Namun, rapat ini mengalami hambatan karena tidak terpenuhinya syarat kuorum. Dasco Ahmad mengumumkan penundaan rapat selama 30 menit sesuai dengan aturan DPR. Sayangnya, hingga waktu yang ditentukan, jumlah anggota DPR yang hadir tetap tidak memenuhi kuorum. Dari 576 anggota DPR, hanya 89 yang hadir, sementara 87 lainnya izin. Akibatnya, rapat paripurna ditunda tanpa ada keputusan.
Penolakan dari Masyarakat dan Aksi Demonstrasi
Selain masalah kuorum, revisi UU Pilkada ini juga mendapatkan penolakan luas dari berbagai elemen masyarakat. Sejumlah komika, aktor, buruh, dan mahasiswa melakukan aksi demonstrasi di depan gedung DPR.
Para komika dari komunitas StandupIndo, seperti Ari Kriting, Bintang Emon, dan Mamat Al Katiri, menyuarakan keprihatinan mereka terhadap kondisi demokrasi di Indonesia. Mereka menilai bahwa DPR tidak lagi mewakili suara rakyat, melainkan kepentingan tertentu.
Aktor Reza Rahadian juga turut serta dalam aksi tersebut. Dalam orasinya, Reza menyatakan bahwa ia merasa tidak bisa lagi berdiam diri melihat situasi yang terjadi. Ia mengajak rakyat untuk bersatu dan mengawal agar revisi UU Pilkada tidak disahkan. Aksi demonstrasi ini berlangsung hingga sore hari, dan ketegangan sempat terjadi antara massa dan aparat kepolisian.
Batalnya Pengesahan dan Konsekuensinya
Pada akhirnya, Sufmi Dasco Ahmad mengumumkan bahwa revisi UU Pilkada batal disahkan. Dengan demikian, seluruh poin perubahan dalam RUU tersebut otomatis batal, dan keputusan yang berlaku kembali ke putusan Mahkamah Konstitusi (MK) Nomor 60 dan 70. Dasco menegaskan bahwa putusan MK bersifat final dan mengikat, sehingga KPU akan menyesuaikan regulasi pemilihan kepala daerah berdasarkan putusan MK ini.

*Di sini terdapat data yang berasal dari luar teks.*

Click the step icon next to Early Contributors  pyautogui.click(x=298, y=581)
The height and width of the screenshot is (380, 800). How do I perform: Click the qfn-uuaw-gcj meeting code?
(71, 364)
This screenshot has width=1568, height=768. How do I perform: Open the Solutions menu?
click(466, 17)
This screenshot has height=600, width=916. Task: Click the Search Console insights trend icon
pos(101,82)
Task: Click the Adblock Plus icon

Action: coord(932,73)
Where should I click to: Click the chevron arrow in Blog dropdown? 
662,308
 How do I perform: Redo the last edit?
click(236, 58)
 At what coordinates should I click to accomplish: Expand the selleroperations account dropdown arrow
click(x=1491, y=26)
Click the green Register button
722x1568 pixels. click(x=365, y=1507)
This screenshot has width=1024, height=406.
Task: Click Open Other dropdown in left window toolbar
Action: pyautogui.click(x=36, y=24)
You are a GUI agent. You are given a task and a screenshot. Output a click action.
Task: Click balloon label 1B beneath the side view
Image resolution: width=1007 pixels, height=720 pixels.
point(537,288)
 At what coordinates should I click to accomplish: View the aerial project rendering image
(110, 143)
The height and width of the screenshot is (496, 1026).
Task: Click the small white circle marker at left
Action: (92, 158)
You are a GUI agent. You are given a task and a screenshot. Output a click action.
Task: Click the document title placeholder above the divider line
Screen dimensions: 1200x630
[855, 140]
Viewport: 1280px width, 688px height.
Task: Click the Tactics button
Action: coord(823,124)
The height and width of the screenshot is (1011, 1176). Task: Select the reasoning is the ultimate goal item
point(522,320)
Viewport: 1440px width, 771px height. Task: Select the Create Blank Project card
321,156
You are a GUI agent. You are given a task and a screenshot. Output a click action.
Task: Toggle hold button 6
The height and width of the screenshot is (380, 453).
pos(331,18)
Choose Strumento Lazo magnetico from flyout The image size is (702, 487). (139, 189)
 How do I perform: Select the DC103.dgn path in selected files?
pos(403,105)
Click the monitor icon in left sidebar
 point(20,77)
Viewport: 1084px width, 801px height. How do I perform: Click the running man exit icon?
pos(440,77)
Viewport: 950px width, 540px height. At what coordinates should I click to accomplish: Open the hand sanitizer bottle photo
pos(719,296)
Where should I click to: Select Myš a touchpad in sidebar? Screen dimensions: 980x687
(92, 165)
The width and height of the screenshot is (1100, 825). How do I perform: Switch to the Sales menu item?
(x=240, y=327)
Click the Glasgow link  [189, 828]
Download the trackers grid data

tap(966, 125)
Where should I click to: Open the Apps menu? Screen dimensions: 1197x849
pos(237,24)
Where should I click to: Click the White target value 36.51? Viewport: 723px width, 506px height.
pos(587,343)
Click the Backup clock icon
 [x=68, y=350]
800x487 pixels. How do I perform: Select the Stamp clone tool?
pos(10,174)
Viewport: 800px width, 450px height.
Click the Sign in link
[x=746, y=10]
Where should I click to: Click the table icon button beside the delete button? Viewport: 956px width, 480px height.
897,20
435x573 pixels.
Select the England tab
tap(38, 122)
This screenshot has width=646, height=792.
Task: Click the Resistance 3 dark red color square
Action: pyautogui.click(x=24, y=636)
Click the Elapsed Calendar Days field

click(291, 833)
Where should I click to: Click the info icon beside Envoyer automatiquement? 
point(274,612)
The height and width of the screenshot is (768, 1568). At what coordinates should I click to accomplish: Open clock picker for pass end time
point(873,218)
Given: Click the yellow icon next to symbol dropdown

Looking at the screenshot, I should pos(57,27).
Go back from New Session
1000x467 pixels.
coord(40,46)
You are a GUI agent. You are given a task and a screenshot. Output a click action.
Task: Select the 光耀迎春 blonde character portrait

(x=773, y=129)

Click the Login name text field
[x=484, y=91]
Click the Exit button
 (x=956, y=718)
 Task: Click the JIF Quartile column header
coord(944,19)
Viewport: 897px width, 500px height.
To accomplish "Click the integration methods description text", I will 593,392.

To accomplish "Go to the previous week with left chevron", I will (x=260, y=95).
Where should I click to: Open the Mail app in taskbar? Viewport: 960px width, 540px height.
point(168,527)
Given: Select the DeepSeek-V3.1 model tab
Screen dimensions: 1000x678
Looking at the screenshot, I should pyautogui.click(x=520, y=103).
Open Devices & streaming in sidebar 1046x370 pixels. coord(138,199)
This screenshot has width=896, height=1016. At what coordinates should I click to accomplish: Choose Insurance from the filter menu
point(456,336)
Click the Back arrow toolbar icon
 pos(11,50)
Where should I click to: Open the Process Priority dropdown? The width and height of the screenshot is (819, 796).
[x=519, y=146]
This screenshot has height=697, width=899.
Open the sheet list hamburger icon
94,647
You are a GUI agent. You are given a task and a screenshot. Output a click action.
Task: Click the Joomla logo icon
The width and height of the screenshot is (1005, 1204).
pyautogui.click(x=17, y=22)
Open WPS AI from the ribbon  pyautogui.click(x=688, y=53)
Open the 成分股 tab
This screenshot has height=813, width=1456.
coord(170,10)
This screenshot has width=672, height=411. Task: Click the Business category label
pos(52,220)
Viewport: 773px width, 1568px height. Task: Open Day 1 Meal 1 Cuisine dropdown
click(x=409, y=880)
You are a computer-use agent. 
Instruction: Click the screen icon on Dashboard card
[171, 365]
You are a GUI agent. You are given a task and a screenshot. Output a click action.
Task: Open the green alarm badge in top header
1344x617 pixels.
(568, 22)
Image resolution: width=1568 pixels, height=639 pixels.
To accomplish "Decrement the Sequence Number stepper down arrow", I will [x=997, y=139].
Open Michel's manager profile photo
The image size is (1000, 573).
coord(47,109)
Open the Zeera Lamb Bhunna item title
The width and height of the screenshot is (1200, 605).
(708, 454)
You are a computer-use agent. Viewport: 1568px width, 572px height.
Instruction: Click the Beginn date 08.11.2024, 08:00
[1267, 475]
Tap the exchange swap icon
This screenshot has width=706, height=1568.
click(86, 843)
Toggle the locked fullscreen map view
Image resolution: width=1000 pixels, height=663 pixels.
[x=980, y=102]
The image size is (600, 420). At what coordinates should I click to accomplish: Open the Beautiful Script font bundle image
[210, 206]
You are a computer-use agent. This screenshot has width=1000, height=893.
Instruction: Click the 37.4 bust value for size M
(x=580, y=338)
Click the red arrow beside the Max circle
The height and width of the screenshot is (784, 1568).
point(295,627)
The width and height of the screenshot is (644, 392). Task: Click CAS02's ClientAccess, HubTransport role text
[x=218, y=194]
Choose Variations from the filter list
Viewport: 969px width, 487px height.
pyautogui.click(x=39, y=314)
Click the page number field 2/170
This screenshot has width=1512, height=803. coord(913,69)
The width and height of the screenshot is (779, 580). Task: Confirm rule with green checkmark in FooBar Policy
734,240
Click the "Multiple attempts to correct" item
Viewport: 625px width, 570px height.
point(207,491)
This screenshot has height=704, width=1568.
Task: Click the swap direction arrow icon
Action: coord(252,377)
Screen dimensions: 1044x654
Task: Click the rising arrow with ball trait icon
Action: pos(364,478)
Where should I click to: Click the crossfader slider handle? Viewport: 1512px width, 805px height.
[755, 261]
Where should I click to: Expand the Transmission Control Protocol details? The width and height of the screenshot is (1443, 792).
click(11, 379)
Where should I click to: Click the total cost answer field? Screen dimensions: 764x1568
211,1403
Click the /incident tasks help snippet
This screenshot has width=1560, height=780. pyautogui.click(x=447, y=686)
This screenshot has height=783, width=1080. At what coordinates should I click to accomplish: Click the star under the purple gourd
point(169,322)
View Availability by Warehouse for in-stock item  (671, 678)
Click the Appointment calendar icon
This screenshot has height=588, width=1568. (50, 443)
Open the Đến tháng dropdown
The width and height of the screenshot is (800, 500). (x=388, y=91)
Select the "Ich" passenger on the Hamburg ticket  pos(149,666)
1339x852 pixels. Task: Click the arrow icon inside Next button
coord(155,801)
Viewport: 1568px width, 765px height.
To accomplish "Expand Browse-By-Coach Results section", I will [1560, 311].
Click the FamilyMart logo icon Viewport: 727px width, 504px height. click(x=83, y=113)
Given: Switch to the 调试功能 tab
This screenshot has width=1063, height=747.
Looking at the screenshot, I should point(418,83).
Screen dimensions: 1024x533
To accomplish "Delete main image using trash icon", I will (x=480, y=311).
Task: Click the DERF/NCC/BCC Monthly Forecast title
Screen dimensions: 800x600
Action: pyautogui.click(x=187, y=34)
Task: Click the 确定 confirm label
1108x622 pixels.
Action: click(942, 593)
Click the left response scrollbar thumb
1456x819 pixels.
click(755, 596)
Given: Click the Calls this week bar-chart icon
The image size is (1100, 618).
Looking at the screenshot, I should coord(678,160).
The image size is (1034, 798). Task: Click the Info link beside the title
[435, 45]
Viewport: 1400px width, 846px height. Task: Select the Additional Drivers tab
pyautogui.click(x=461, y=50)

Batalnya pengesahan revisi UU Pilkada ini menandai kemenangan bagi kelompok yang menolak revisi tersebut. Mereka berharap bahwa keputusan ini akan menjaga agar proses demokrasi di Indonesia tetap berjalan sesuai dengan prinsip-prinsip keadilan dan keterwakilan rakyat.
Namun, tantangan ke depan tetap ada, khususnya dalam memastikan bahwa regulasi pemilihan kepala daerah dapat dijalankan dengan baik dan mencerminkan aspirasi seluruh elemen masyarakat.